• Your goal:
Please repeat every line below exactly, from the first to the last.

(Excerpts from a dataset)

[Start of Attachment]

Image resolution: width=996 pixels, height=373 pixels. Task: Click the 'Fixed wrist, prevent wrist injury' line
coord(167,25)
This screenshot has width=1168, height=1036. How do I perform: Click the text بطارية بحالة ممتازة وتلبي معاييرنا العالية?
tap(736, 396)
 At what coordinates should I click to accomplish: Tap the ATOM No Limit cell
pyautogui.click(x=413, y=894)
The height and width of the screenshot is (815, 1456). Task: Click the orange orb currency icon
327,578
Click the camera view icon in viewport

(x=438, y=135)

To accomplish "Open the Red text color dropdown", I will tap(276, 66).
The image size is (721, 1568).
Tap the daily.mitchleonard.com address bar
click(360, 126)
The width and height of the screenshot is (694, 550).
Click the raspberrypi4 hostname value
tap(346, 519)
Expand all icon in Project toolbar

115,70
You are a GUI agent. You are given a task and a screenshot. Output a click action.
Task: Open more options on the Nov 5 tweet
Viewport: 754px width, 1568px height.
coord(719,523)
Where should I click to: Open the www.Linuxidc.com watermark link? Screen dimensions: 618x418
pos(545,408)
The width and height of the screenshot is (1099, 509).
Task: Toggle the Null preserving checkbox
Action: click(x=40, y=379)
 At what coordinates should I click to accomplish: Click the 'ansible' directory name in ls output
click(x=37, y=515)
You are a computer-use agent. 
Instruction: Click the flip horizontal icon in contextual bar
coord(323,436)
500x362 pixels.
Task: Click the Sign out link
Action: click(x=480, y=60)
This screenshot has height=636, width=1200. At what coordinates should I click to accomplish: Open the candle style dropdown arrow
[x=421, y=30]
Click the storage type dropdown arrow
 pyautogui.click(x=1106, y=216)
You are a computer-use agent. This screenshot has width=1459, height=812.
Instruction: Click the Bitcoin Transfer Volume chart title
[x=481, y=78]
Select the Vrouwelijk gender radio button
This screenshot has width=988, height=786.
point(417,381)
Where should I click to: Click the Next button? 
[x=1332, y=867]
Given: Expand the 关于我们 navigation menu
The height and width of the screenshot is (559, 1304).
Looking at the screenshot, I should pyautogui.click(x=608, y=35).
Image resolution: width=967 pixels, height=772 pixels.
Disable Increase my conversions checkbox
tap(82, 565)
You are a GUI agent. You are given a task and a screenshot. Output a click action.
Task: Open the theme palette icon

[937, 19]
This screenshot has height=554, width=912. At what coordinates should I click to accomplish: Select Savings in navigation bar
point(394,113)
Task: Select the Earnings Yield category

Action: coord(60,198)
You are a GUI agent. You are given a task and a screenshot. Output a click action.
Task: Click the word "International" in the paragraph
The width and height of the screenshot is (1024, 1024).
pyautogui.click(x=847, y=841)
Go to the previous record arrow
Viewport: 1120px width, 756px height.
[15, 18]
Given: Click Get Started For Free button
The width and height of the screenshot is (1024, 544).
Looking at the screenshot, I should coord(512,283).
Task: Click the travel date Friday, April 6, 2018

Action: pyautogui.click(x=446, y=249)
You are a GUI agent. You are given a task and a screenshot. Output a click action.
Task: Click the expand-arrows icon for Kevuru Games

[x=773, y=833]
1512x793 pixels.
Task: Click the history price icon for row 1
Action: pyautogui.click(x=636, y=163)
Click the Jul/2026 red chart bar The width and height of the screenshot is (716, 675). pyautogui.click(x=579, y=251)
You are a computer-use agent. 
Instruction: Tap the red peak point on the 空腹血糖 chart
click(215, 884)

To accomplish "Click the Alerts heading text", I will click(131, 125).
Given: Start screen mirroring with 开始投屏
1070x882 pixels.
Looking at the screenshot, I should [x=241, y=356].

[End of Attachment]

• Response for this exercise:
Image resolution: width=996 pixels, height=373 pixels. Task: Click the 'Fixed wrist, prevent wrist injury' line
coord(167,25)
This screenshot has width=1168, height=1036. How do I perform: Click the text بطارية بحالة ممتازة وتلبي معاييرنا العالية?
tap(736, 396)
 At what coordinates should I click to accomplish: Tap the ATOM No Limit cell
pyautogui.click(x=413, y=894)
The height and width of the screenshot is (815, 1456). Task: Click the orange orb currency icon
327,578
Click the camera view icon in viewport

(x=438, y=135)

To accomplish "Open the Red text color dropdown", I will tap(276, 66).
The image size is (721, 1568).
Tap the daily.mitchleonard.com address bar
click(360, 126)
The width and height of the screenshot is (694, 550).
Click the raspberrypi4 hostname value
tap(346, 519)
Expand all icon in Project toolbar

115,70
You are a GUI agent. You are given a task and a screenshot. Output a click action.
Task: Open more options on the Nov 5 tweet
Viewport: 754px width, 1568px height.
coord(719,523)
Where should I click to: Open the www.Linuxidc.com watermark link? Screen dimensions: 618x418
pos(545,408)
The width and height of the screenshot is (1099, 509).
Task: Toggle the Null preserving checkbox
Action: click(x=40, y=379)
 At what coordinates should I click to accomplish: Click the 'ansible' directory name in ls output
click(x=37, y=515)
You are a computer-use agent. 
Instruction: Click the flip horizontal icon in contextual bar
coord(323,436)
500x362 pixels.
Task: Click the Sign out link
Action: click(x=480, y=60)
This screenshot has height=636, width=1200. At what coordinates should I click to accomplish: Open the candle style dropdown arrow
[x=421, y=30]
Click the storage type dropdown arrow
 pyautogui.click(x=1106, y=216)
You are a computer-use agent. This screenshot has width=1459, height=812.
Instruction: Click the Bitcoin Transfer Volume chart title
[x=481, y=78]
Select the Vrouwelijk gender radio button
This screenshot has width=988, height=786.
point(417,381)
Where should I click to: Click the Next button? 
[x=1332, y=867]
Given: Expand the 关于我们 navigation menu
The height and width of the screenshot is (559, 1304).
Looking at the screenshot, I should pyautogui.click(x=608, y=35).
Image resolution: width=967 pixels, height=772 pixels.
Disable Increase my conversions checkbox
tap(82, 565)
You are a GUI agent. You are given a task and a screenshot. Output a click action.
Task: Open the theme palette icon

[937, 19]
This screenshot has height=554, width=912. At what coordinates should I click to accomplish: Select Savings in navigation bar
point(394,113)
Task: Select the Earnings Yield category

Action: coord(60,198)
You are a GUI agent. You are given a task and a screenshot. Output a click action.
Task: Click the word "International" in the paragraph
The width and height of the screenshot is (1024, 1024).
pyautogui.click(x=847, y=841)
Go to the previous record arrow
Viewport: 1120px width, 756px height.
[15, 18]
Given: Click Get Started For Free button
The width and height of the screenshot is (1024, 544).
Looking at the screenshot, I should coord(512,283).
Task: Click the travel date Friday, April 6, 2018

Action: pyautogui.click(x=446, y=249)
You are a GUI agent. You are given a task and a screenshot. Output a click action.
Task: Click the expand-arrows icon for Kevuru Games

[x=773, y=833]
1512x793 pixels.
Task: Click the history price icon for row 1
Action: pyautogui.click(x=636, y=163)
Click the Jul/2026 red chart bar The width and height of the screenshot is (716, 675). pyautogui.click(x=579, y=251)
You are a computer-use agent. 
Instruction: Tap the red peak point on the 空腹血糖 chart
click(215, 884)

To accomplish "Click the Alerts heading text", I will click(131, 125).
Given: Start screen mirroring with 开始投屏
1070x882 pixels.
Looking at the screenshot, I should [x=241, y=356].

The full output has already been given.